We have said already that we delight in the story; for it belongs to an "order of fables grey," which has been ever dear to Poets. Poets have ever loved to bring into the pleasant places and paths of lowly life, persons (we eschew all manner of personages and heroes and heroines, especially with the epithet "our" prefixed) whose native lot lay in a higher sphere: for they felt that by such contrast, natural though rare, a beautiful light was mutually reflected from each condition, and that sacred revelations were thereby made of human character, of which all that is pure and profound appertains equally to all estates of this our mortal being, provided only that happiness knows from whom it comes, and that misery and misfortune are alleviated by religion. Thus Electra appears before us at her Father's Tomb, the virgin-wife of the peasant Auturgus, who reverently abstains from the intact body of the daughter of the king. Look into Shakespeare. Rosalind was not so lovable at court as in the woods. Her beauty might have been more brilliant, and her conversation too, among lords and ladies; but more touching both, because true to tenderer nature, when we see and hear her in dialogue with the neat-herdess—Rosalind and Audrey! And trickles not the tear down thy cheek, fair reader—burns not the heart within thee, when thou thinkest of Florizel and Perdita on the Farm in the Forest?

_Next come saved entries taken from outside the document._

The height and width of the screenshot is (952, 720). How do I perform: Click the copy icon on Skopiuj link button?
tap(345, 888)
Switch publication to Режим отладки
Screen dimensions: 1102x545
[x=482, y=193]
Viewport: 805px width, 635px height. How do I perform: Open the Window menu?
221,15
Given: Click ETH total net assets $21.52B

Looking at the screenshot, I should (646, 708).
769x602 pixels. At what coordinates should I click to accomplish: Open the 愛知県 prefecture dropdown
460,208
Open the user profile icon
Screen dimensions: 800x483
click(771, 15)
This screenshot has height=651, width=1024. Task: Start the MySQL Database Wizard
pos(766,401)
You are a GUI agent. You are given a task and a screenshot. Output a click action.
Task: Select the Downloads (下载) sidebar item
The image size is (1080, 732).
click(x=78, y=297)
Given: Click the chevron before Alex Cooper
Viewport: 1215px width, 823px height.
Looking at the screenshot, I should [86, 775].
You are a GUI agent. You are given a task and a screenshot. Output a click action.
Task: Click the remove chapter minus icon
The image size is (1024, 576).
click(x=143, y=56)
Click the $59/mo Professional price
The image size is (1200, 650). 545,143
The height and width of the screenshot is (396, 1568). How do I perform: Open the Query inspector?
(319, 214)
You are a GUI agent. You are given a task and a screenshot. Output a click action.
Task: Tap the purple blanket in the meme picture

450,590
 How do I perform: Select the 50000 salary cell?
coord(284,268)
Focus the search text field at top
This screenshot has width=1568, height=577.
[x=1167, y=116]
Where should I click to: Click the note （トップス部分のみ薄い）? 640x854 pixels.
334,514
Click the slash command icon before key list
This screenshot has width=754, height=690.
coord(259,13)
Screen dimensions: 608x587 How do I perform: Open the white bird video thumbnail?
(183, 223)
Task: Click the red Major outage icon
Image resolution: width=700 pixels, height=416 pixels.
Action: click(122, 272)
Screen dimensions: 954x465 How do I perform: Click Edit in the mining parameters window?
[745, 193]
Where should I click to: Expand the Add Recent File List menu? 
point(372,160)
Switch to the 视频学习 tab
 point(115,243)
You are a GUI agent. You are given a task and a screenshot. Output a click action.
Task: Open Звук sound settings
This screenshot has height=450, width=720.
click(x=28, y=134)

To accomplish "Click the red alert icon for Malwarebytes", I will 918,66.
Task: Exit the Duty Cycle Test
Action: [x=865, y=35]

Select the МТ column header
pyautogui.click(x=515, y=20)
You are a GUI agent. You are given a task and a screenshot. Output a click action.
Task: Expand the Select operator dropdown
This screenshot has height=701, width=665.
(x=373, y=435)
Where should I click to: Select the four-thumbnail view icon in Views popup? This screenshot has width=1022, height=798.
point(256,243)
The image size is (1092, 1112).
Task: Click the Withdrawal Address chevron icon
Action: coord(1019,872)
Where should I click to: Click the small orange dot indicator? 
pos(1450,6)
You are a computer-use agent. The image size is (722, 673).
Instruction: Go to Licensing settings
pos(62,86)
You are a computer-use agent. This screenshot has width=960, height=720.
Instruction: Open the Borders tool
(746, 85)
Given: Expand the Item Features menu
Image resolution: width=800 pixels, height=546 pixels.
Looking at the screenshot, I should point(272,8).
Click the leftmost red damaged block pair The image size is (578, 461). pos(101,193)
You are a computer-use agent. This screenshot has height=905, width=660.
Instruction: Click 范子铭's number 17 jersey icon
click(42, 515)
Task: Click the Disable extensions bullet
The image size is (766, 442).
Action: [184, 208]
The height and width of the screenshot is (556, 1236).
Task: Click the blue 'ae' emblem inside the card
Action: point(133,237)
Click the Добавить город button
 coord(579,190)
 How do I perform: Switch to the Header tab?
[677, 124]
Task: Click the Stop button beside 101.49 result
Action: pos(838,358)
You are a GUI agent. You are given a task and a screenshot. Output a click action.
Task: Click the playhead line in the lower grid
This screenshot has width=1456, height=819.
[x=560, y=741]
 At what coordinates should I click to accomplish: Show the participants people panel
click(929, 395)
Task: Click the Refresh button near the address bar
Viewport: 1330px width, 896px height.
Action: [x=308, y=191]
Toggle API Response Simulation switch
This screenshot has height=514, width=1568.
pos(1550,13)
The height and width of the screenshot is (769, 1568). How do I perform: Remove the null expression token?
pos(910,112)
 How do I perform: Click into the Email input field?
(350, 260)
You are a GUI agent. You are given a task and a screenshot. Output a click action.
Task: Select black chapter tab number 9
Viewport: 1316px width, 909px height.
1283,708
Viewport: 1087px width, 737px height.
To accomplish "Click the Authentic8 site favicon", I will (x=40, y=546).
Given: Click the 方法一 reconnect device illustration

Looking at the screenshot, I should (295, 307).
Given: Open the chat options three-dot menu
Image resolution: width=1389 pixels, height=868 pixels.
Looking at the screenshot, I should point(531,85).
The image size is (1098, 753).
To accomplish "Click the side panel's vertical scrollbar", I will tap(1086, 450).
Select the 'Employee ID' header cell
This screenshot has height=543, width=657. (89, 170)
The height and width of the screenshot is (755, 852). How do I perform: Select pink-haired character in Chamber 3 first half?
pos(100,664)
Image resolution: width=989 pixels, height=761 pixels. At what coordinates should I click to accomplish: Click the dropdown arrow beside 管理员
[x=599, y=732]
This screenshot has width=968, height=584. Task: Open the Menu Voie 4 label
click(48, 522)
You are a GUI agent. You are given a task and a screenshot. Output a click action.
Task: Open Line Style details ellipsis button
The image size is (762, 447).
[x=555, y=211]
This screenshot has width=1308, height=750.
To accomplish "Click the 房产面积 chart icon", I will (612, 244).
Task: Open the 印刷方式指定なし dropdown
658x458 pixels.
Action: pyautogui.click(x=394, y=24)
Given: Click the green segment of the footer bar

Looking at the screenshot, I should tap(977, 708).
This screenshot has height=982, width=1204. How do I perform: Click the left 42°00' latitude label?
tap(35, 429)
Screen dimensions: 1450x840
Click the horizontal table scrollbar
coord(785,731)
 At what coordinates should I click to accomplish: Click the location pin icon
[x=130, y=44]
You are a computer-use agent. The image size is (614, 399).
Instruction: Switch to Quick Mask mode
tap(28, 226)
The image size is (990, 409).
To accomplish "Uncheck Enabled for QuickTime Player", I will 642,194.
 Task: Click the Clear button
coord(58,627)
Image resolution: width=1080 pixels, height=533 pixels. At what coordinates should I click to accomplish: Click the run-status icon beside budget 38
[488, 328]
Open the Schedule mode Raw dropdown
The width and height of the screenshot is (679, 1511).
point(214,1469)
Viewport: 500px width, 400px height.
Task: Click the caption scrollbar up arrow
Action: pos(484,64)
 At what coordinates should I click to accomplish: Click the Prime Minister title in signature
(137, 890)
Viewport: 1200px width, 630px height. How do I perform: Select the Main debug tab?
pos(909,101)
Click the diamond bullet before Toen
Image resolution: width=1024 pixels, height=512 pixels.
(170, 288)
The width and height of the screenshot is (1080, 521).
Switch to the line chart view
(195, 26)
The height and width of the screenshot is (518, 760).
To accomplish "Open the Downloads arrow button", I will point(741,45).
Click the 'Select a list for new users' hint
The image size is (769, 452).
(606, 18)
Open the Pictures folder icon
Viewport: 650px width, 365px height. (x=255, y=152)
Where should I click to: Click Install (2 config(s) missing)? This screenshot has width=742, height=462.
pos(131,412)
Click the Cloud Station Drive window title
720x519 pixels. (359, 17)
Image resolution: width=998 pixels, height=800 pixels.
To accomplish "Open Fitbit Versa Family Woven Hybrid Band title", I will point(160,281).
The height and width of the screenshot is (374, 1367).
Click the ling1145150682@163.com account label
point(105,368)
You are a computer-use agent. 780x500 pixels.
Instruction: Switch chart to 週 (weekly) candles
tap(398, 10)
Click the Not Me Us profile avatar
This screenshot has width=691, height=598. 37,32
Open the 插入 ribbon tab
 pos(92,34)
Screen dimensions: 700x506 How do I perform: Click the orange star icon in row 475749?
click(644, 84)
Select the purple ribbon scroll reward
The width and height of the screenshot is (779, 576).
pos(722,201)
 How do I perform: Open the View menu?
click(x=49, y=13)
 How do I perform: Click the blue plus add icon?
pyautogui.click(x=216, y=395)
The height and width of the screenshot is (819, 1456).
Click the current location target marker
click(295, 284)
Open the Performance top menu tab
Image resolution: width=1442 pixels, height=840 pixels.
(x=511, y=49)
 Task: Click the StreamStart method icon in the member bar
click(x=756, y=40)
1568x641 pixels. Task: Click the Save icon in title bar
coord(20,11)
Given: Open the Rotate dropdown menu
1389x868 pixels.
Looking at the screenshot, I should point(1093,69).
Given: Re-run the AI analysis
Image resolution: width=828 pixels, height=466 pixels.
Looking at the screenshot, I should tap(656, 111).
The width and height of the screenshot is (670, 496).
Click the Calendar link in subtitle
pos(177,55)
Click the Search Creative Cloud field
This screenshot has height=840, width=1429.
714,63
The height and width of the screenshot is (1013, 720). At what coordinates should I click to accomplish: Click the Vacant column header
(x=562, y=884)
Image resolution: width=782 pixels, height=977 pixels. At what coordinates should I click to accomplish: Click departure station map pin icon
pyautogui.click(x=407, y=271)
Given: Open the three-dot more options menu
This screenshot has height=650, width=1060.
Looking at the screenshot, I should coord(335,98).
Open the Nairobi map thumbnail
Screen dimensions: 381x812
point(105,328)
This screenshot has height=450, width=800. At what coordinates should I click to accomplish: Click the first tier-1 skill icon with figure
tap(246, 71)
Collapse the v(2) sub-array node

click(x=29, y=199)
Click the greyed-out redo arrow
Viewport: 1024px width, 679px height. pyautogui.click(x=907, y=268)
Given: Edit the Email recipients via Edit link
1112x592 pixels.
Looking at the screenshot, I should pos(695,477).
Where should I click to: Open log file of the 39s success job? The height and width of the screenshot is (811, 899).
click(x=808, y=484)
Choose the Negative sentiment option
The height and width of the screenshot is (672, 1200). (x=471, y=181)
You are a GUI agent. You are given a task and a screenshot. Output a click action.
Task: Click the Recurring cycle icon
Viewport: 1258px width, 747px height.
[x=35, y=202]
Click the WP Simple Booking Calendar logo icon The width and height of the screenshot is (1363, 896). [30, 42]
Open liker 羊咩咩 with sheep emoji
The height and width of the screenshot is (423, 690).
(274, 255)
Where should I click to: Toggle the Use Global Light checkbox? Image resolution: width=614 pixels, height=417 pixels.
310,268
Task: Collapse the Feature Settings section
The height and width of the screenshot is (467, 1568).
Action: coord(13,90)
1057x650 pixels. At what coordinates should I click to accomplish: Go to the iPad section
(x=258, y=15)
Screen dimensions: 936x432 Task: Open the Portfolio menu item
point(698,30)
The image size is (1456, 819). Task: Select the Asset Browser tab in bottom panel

Nor from those visions need we fear to turn to Sybil Lesley. We see her in Elvar Tower, a high-born Lady—in Dalgonar Glen, a humble bondmaid. The change might have been the reverse—as with the lassie beloved by the Gentle Shepherd. Both are best. The bust that gloriously set off the burnishing of the rounded silk, not less divinely shrouded its enchantment beneath the swelling russet. Graceful in bower or hall were those arms, and delicate those fingers when moving white along the rich embroidery, or across the strings of the sculptured harp; nor less so when before the cottage door they woke the homely music of the humming wheel, or when on the brae beside the Pool, they playfully intertwined their softness with the new-washed fleeces, or when among the laughing lasses at the Linn, not loth were they to lay out the coarse linen in the bleaching sunshine, conspicuous She the while among the rustic beauties, as was Nausicaa of old among her nymphs at the Fountain.

We are in love with Sybil Lesley. She is full of spunk. That is not a vulgar word; or if it have been so heretofore, henceforth let it cease to be so, and be held synonymous with spirit. She shows it in her defiance of Sir Ralph on the shore of Solway—in her flight from the Tower of Elvar; and the character she displays then and there, prepares us for the part she plays in the peasant's cot in the glen of Dalgonar. We are not surprised to see her take so kindly to the duties of a rustic service; for we call to mind how she sat among the humble good-folks in the hall, when Thrift and Waste figured in that rude but wise Morality, and how the gracious lady showed she sympathised with the cares and contentments of lowly life.

England has singled out John Clare from among her humble sons (Ebenezer Elliott belongs altogether to another order)—as the most conspicuous for poetical genius, next to Robert Bloomfield. That is a proud distinction—whatever critics may choose to say; and we cordially sympathise with the beautiful expression of his gratitude to the Rural Muse, when he says—

"Like as the little lark from off its nest,
Beside the mossy hill, awakes in glee,
To seek the morning's throne, a merry guest—
So do I seek thy shrine, if that may be,
To win by new attempts another smile from thee."